Nuri Bilge Ceylan convierte una pesquisa nocturna por las estepas en una experiencia hipnótica. Casi tres horas para encontrar un cuerpo que nadie recuerda dónde dejó. Spoiler: lo que se encuentra en el camino es otra cosa.

Por Lorena RoblesCultura y espectáculos · 3 de septiembre de 2026 · hace 3 h

Lo que cuenta el cartel es simple hasta la crueldad: un fiscal, un médico forense y un puñado de policías salen de noche, con dos tipos medio borrachos como guías, a buscar un cadáver enterrado en las estepas turcas. Lo que no dice el cartel —y ahí está la trampa, el encanto, el peligro— es que Nuri Bilge Ceylan va a tomarse dos horas y media para contárnoslo. Sin apuro. Sin concesión. Como la vida misma, que también se empecina en no resolverse.

Porque acá no hay búsqueda del tesoro ni giro de guion que valga. Los sospechosos, convenientemente pasados de alcohol en el momento del entierro, no recuerdan dónde dejaron el cuerpo. Y entonces la comitiva se larga a rodar por un paisaje árido, oscuro, que parece sacado de un sueño pesado. La noche turca no es decorado: es un estado de ánimo. Es esa sensación de que el campo abierto, lejos de liberar, aplasta.

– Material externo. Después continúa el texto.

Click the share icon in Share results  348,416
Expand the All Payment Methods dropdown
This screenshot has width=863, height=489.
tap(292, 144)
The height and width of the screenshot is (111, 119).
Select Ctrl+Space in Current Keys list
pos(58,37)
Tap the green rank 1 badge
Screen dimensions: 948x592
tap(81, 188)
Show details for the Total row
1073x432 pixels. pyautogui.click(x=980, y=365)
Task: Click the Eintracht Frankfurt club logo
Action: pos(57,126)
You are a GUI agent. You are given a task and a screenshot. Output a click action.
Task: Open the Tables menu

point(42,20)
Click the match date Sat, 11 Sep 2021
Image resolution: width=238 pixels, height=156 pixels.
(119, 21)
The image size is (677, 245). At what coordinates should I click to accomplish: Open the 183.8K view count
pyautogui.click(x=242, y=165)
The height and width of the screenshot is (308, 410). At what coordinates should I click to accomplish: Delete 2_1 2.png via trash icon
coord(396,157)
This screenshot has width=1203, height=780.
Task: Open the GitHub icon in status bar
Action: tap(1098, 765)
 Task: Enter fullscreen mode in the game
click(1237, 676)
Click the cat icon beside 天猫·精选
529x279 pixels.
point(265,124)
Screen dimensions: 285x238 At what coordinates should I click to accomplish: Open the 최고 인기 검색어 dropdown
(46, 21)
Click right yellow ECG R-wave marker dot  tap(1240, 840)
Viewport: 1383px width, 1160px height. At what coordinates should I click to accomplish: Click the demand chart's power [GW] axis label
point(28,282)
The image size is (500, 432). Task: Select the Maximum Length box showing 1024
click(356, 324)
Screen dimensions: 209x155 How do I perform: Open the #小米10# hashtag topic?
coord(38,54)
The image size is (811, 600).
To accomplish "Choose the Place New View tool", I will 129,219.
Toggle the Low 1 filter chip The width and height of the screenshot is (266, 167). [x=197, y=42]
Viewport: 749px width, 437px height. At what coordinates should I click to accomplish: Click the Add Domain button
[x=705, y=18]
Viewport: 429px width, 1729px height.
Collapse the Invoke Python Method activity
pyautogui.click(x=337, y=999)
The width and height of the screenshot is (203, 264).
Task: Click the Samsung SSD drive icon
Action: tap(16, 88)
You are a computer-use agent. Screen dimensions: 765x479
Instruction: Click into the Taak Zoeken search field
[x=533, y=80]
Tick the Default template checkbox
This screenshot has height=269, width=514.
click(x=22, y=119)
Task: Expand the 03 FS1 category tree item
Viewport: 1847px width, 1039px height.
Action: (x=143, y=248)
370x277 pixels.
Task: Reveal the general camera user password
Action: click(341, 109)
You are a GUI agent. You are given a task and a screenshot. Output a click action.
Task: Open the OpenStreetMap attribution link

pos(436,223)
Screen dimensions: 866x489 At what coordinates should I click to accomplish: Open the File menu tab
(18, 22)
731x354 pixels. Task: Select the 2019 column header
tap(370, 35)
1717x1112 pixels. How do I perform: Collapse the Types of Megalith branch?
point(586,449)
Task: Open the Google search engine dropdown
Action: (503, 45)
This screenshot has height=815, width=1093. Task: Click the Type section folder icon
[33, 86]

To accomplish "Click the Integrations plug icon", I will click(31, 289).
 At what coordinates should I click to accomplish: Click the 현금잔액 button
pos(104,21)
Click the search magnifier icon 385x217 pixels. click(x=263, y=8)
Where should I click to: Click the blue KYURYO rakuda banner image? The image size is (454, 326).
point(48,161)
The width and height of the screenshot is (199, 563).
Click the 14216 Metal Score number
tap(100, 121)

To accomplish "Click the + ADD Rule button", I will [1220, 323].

El ritmo como declaración de principios

Ceylan es de esos directores a los que les sobra oficio y les falta paciencia para los estándares de Hollywood. Su cine mira. Se detiene. Carga la cámara en una pausa antes de hablar, en una luz lejana que aparece como una promesa, en el cansancio que se le va dibujando a un tipo en la cara. Acá lleva esa costumbre hasta el hueso. La duración no se justifica con una trama complicada: se justifica con una mirada que se niega a cortar lo que otros filmes ni siquiera registrarían.

Las conversaciones que llenan el trayecto parecen intrascendentes. Los personajes cuentan anécdotas, se distraen, dudan, filosofan barato sobre la vida y la muerte mientras manejan por caminos de tierra. Pero de a poco esas chácharas van sumando peso. Lo que se va acumulando no es suspenso en el sentido clásico: es algo más parecido al agotamiento. El de ellos. El nuestro. El de cualquier persona que convive a diario con la podredumbre y va perdiendo capacidad de mirarse al lado.

El veredicto, para que nos entiendan: vale la entrada. No, mejor dicho: vale la película entera, pero hay que saber en qué anda uno. Si llegás al Filmin buscando el thriller que te deja al borde del sillón, te vas a frustrar a los cuarenta minutos y vas a querer cobrarle al director los minutos perdidos. Pero si te sentás con la cabeza abierta a dejarte llevar por una noche larga, polvorienta y demasiado humana, lo que te queda es de esas cosas que dan vuelta en la cabeza durante días.

La película, ganadora del Gran Premio del Jurado en Cannes y pieza central del cine turco contemporáneo, está disponible en la plataforma Filmin. Y un elogio escondido para ese equipo de sonido que supo capturar el silencio de la estepa como si fuera un personaje más: gracias por recordarnos que, a veces, lo que no se dice es lo que más pesa.